Second is, look, this is -- it's a pretty short study as well. And so we'd be happy to say -- to assume we're getting good knockdown. Maybe we just need a bit more in the way of dosing to start to see those manifest in FEV1 changes.
So all is not lost if we cannot register an FEV1 change, but we see good knockdown. To the contrary, I think that suggests that we have something that's really powerful. And we've got plenty of time this year to treat some more patients as well as treat them a bit longer or at least monitor them longer to see if we can see some FEV1 changes.
Great. that's helpful.
The cohorts we'll have middle of the year will be the 2 lower dose cohorts. So we still have the top dose in CF patients to go.
And also it would be the baseline characteristics of the patients. When you're talking about small ends like this, that may make a difference. It shouldn't matter theoretically what the genotype is or background therapy, but this is a small end. So I think the main point here is that we get knocked down, we get functional delivery, and we're safe. And then that's a win.
Right. That's what we want to be able to focus on. Let's -- look, we want FEV1, of course, because that ultimately is going to be important. But when we're looking at this drug over the next couple of quarters, what we're really focused on are those: the knockdown data and, of course, the safety and tolerability of the drug. If both of those are positive, we are off to the races, and we'll continue to look at patients going forward.
That's really helpful. And then hopping over to NASH, there have been a couple of other companies that also commented on the genetic data. Obviously, there's some evidence, unclear if it's correlative or positive, in terms of the potential benefit in both alcoholic and nonalcoholic steatohepatitis.
What kind of datasets would you need to see, maybe in later-stage studies from you guys, to parse that out and say, okay, this is really positive, and a knockdown of HSD is going to be reasonably expected to show a benefit at a longer-term pivotal trial? Are there biomarkers you're tracking? Are there early clinical datasets that we might see as early as 2022 to sort of parse out that causation correlation issue?
Yes, sure. I'll take that one. I mean the easy one for this target is ALT that -- and that's been correlative to the loss of function mutation that those individuals tend to have lower ALTs, and so that's an easy biomarker for us to read out in early stage studies and beyond.
Beyond that, there's not a whole lot else from a biomarker standpoint in terms of imaging or other blood tests. I think then you're looking at Phase IIb biopsy studies to show proof of pharmacologic effect and benefit.

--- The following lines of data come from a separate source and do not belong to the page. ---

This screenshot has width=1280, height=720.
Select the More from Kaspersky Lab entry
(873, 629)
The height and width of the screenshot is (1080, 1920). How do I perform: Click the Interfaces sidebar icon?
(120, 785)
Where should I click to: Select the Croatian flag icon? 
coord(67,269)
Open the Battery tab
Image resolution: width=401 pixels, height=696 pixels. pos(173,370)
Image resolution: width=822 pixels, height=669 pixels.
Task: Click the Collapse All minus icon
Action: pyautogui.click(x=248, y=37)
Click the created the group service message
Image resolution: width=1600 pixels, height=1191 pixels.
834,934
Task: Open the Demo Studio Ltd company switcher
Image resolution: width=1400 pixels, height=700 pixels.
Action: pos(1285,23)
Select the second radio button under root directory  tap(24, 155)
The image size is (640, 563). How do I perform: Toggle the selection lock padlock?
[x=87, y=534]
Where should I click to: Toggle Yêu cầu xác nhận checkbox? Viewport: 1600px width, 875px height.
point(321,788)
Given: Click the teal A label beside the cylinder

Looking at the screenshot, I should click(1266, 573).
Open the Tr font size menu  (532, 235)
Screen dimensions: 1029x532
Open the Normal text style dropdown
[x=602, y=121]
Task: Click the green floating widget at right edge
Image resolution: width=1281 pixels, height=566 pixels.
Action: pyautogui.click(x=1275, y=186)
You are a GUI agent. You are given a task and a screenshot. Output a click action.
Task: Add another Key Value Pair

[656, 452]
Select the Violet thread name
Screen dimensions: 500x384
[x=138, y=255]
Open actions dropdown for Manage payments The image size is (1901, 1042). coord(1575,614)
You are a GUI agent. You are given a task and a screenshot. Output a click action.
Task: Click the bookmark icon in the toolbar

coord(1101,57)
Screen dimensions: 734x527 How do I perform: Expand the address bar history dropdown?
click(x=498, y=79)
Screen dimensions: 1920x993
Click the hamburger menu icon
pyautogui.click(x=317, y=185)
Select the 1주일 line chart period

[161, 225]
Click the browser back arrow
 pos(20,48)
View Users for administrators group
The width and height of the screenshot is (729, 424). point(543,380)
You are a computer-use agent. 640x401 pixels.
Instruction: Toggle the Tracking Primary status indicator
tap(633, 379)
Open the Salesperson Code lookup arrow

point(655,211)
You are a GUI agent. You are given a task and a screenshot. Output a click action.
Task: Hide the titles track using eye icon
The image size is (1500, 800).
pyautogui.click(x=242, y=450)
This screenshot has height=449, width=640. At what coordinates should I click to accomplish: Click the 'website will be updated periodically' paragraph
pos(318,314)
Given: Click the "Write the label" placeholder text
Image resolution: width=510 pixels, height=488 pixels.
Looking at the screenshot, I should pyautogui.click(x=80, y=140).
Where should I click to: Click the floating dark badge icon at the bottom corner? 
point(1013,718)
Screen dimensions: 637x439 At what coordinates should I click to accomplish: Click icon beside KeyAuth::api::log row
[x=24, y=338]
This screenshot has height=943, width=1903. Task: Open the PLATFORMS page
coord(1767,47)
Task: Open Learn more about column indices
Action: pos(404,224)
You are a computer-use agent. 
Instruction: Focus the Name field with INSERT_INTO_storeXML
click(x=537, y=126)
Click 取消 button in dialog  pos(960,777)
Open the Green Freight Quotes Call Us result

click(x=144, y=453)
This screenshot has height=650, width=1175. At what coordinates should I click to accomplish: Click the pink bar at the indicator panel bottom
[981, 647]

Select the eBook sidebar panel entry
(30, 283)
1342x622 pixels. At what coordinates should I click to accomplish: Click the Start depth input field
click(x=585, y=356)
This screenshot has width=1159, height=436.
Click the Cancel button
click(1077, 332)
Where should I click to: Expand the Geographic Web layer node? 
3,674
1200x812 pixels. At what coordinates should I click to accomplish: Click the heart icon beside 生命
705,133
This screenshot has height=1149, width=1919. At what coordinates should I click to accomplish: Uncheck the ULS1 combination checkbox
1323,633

Thank you. This does conclude the question-and-answer session of today's program. I'd like to hand the program back to Chris Anzalone for any further remarks.
Thanks, everyone, for joining us today. It's been a pleasure to speak with you, and we'll talk to you next quarter.
Thank you, ladies and gentlemen, for your participation in today's conference. This does conclude the program. You may now disconnect. Good day.